(WHAT THE EXERCISE ASKS)
For the data below, give again exactly the lines from the one containing "This screenshot has width=471, height=407." through the one containing "Image resolution: width=763", both ends included, and no others.

(GIVEN DATA)

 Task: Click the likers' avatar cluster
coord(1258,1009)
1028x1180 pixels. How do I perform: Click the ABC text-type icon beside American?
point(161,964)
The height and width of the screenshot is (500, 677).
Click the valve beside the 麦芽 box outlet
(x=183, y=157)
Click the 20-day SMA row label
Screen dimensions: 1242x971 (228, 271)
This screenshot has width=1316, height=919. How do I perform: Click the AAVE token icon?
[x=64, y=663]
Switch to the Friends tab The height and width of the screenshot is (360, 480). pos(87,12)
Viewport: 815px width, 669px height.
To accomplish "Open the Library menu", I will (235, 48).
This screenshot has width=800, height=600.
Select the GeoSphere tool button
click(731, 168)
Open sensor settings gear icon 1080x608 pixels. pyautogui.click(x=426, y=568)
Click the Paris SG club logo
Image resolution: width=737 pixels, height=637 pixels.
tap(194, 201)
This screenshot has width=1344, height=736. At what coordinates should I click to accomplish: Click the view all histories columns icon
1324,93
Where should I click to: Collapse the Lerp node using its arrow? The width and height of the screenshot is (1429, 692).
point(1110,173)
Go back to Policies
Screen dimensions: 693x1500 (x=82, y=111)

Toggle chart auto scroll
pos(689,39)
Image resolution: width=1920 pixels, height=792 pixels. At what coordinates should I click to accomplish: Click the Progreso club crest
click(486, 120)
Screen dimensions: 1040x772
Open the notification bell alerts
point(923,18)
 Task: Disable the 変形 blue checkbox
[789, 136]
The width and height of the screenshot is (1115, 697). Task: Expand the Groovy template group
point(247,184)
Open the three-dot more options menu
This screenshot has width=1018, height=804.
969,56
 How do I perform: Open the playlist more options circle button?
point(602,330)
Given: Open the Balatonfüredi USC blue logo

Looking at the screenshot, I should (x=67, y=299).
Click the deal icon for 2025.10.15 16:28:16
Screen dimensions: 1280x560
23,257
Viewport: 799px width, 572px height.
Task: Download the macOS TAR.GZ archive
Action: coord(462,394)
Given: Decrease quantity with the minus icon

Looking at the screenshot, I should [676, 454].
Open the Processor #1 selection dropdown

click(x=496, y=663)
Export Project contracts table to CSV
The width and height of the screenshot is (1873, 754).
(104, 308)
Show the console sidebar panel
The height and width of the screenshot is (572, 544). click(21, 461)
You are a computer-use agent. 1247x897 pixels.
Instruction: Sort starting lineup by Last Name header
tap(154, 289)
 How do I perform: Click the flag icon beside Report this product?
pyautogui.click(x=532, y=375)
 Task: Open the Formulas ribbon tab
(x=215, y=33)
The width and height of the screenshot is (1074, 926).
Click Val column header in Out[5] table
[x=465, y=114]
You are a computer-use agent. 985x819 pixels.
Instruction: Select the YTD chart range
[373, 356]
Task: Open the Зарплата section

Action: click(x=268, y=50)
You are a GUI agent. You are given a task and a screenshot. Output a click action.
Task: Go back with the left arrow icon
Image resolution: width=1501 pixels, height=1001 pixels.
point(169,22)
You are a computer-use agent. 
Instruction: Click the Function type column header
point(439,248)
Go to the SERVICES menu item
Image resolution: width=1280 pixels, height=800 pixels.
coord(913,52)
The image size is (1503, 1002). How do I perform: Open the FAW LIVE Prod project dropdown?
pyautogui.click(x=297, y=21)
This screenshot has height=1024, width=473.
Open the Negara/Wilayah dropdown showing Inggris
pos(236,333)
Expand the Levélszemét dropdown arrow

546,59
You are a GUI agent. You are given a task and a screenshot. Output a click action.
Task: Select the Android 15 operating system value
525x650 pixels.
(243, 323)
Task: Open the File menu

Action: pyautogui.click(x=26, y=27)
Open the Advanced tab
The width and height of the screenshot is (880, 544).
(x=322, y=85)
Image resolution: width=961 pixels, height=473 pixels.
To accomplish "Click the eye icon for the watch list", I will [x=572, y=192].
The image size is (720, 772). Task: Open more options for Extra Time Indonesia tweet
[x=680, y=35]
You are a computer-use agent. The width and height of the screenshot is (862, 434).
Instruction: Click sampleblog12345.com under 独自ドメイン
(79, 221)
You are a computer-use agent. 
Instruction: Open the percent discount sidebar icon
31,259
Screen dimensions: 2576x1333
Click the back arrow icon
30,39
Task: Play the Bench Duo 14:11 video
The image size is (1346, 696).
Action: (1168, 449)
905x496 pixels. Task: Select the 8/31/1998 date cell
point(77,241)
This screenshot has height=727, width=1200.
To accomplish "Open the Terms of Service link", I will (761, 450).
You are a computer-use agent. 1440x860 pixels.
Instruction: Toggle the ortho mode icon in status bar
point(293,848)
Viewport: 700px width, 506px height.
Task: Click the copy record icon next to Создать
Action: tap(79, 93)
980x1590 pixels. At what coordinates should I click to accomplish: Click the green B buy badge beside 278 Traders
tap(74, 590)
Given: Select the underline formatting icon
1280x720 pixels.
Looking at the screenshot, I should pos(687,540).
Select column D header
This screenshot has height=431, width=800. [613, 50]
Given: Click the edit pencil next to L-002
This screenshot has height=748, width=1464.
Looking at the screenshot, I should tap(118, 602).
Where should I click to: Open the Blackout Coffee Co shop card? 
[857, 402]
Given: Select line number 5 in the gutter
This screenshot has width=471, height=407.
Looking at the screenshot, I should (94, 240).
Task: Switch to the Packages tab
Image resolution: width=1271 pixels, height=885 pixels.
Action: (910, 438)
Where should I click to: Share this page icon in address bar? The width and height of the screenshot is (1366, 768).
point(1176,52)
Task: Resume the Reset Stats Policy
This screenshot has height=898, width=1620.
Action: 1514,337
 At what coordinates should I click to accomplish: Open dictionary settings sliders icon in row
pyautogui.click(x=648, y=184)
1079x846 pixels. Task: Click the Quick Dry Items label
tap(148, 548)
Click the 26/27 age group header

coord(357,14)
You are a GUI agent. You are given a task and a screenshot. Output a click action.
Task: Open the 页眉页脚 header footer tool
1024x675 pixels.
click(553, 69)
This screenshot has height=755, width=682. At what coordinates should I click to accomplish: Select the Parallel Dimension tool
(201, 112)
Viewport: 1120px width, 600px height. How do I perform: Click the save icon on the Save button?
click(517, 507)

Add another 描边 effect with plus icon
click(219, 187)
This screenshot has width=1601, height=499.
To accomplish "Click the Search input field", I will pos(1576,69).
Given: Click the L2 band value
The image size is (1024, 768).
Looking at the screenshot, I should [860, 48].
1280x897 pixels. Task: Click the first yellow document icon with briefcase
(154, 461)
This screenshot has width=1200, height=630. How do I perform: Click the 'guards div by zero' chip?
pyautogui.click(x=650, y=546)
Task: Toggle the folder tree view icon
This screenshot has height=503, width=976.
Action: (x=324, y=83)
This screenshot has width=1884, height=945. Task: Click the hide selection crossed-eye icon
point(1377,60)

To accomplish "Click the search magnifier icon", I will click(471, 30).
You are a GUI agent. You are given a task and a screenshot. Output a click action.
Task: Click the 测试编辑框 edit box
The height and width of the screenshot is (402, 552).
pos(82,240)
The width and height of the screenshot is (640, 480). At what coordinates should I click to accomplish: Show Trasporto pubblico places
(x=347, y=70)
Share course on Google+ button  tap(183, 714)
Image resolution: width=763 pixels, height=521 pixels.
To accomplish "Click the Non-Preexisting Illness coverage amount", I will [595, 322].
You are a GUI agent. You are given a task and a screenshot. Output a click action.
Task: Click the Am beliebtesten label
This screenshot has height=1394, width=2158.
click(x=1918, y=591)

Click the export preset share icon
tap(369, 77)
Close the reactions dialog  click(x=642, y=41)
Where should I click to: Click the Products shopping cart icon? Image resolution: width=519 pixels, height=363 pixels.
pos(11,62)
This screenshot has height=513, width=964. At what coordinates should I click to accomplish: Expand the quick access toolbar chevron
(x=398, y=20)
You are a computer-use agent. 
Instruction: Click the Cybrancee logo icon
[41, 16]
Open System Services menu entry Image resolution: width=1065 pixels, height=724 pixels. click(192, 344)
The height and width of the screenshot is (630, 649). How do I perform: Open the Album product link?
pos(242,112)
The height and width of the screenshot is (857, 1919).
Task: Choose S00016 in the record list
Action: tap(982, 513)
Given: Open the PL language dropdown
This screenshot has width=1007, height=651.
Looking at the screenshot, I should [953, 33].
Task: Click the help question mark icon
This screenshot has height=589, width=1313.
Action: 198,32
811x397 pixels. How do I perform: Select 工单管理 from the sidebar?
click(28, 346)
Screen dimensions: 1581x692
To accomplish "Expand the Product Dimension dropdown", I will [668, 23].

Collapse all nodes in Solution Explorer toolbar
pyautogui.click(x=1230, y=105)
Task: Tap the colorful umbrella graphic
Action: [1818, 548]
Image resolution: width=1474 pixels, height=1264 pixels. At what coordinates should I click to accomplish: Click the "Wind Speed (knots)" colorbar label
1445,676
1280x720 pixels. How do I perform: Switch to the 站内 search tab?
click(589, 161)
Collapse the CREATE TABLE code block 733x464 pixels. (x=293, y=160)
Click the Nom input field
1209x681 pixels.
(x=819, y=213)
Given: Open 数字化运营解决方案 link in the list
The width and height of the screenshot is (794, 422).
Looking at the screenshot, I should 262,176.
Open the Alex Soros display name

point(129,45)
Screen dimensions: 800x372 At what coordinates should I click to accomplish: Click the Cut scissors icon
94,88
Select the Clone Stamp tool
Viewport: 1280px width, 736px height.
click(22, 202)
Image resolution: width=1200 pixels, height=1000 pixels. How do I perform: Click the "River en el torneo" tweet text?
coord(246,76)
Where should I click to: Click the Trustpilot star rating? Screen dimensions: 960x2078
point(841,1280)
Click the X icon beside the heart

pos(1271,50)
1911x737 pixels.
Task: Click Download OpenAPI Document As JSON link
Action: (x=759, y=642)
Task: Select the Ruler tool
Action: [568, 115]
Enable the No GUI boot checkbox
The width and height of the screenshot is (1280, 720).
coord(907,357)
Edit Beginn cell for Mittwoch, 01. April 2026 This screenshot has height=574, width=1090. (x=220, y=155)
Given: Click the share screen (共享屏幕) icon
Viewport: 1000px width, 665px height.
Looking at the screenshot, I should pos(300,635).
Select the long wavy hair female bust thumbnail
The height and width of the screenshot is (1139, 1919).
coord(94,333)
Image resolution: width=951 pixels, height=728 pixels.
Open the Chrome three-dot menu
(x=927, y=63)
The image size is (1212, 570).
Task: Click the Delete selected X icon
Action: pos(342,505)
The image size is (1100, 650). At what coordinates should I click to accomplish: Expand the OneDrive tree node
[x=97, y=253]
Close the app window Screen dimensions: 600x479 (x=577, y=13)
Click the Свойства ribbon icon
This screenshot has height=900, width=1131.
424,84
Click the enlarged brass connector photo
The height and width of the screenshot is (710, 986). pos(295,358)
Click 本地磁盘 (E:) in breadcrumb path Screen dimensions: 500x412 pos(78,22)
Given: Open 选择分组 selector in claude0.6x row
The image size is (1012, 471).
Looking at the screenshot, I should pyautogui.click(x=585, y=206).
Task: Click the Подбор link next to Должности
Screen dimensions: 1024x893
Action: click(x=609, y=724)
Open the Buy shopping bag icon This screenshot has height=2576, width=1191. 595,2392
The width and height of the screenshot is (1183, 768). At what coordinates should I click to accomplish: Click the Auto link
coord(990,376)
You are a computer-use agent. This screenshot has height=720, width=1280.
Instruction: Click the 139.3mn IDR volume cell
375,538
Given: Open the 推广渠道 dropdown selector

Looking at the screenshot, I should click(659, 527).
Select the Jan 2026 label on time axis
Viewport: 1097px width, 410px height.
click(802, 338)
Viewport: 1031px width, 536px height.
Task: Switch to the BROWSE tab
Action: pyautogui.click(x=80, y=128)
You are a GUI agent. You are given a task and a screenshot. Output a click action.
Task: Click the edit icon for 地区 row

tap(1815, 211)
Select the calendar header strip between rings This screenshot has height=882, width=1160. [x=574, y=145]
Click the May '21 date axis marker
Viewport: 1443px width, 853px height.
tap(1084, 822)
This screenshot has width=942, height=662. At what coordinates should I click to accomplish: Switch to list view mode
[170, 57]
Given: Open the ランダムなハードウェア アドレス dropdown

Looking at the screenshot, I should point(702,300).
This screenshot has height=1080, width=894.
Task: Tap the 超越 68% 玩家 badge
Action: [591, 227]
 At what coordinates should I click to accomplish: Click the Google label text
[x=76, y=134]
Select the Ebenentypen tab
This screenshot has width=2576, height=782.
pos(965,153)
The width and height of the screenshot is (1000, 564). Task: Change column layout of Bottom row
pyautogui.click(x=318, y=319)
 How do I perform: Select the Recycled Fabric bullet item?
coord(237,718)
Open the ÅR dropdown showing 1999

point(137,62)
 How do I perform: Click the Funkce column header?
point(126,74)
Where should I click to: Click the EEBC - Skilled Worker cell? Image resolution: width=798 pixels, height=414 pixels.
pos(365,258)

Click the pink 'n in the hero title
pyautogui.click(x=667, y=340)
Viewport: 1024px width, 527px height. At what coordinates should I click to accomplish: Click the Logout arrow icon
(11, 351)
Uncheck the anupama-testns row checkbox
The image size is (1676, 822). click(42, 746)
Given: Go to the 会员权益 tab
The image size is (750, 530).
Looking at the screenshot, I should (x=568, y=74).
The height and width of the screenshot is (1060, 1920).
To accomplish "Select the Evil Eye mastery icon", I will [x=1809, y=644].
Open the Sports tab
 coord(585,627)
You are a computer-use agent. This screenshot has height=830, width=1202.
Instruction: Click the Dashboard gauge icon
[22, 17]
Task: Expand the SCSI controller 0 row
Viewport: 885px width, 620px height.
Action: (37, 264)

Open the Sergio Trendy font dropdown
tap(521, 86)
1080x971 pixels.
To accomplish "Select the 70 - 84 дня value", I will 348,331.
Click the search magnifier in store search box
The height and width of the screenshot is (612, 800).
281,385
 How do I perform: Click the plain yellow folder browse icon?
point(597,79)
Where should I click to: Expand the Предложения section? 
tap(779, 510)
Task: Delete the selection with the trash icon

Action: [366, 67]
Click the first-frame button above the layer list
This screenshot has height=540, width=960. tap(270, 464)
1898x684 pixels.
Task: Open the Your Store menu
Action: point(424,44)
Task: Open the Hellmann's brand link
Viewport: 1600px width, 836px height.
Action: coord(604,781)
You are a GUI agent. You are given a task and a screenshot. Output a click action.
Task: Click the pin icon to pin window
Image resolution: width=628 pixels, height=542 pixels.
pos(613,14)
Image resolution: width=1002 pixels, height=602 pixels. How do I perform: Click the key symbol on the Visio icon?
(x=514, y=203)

(RESPONSE TO THE TASK)
This screenshot has width=471, height=407.
Looking at the screenshot, I should (94, 240).
Task: Switch to the Packages tab
Image resolution: width=1271 pixels, height=885 pixels.
Action: (910, 438)
Where should I click to: Share this page icon in address bar? The width and height of the screenshot is (1366, 768).
point(1176,52)
Task: Resume the Reset Stats Policy
This screenshot has height=898, width=1620.
Action: 1514,337
 At what coordinates should I click to accomplish: Open dictionary settings sliders icon in row
pyautogui.click(x=648, y=184)
1079x846 pixels. Task: Click the Quick Dry Items label
tap(148, 548)
Click the 26/27 age group header

coord(357,14)
You are a GUI agent. You are given a task and a screenshot. Output a click action.
Task: Open the 页眉页脚 header footer tool
1024x675 pixels.
click(553, 69)
This screenshot has height=755, width=682. At what coordinates should I click to accomplish: Select the Parallel Dimension tool
(201, 112)
Viewport: 1120px width, 600px height. How do I perform: Click the save icon on the Save button?
click(517, 507)

Add another 描边 effect with plus icon
click(219, 187)
This screenshot has width=1601, height=499.
To accomplish "Click the Search input field", I will pos(1576,69).
Given: Click the L2 band value
The image size is (1024, 768).
Looking at the screenshot, I should [860, 48].
1280x897 pixels. Task: Click the first yellow document icon with briefcase
(154, 461)
This screenshot has width=1200, height=630. How do I perform: Click the 'guards div by zero' chip?
pyautogui.click(x=650, y=546)
Task: Toggle the folder tree view icon
This screenshot has height=503, width=976.
Action: (x=324, y=83)
This screenshot has width=1884, height=945. Task: Click the hide selection crossed-eye icon
point(1377,60)

To accomplish "Click the search magnifier icon", I will click(471, 30).
You are a GUI agent. You are given a task and a screenshot. Output a click action.
Task: Click the 测试编辑框 edit box
The height and width of the screenshot is (402, 552).
pos(82,240)
The width and height of the screenshot is (640, 480). At what coordinates should I click to accomplish: Show Trasporto pubblico places
(x=347, y=70)
Share course on Google+ button  tap(183, 714)
Image resolution: width=763 pixels, height=521 pixels.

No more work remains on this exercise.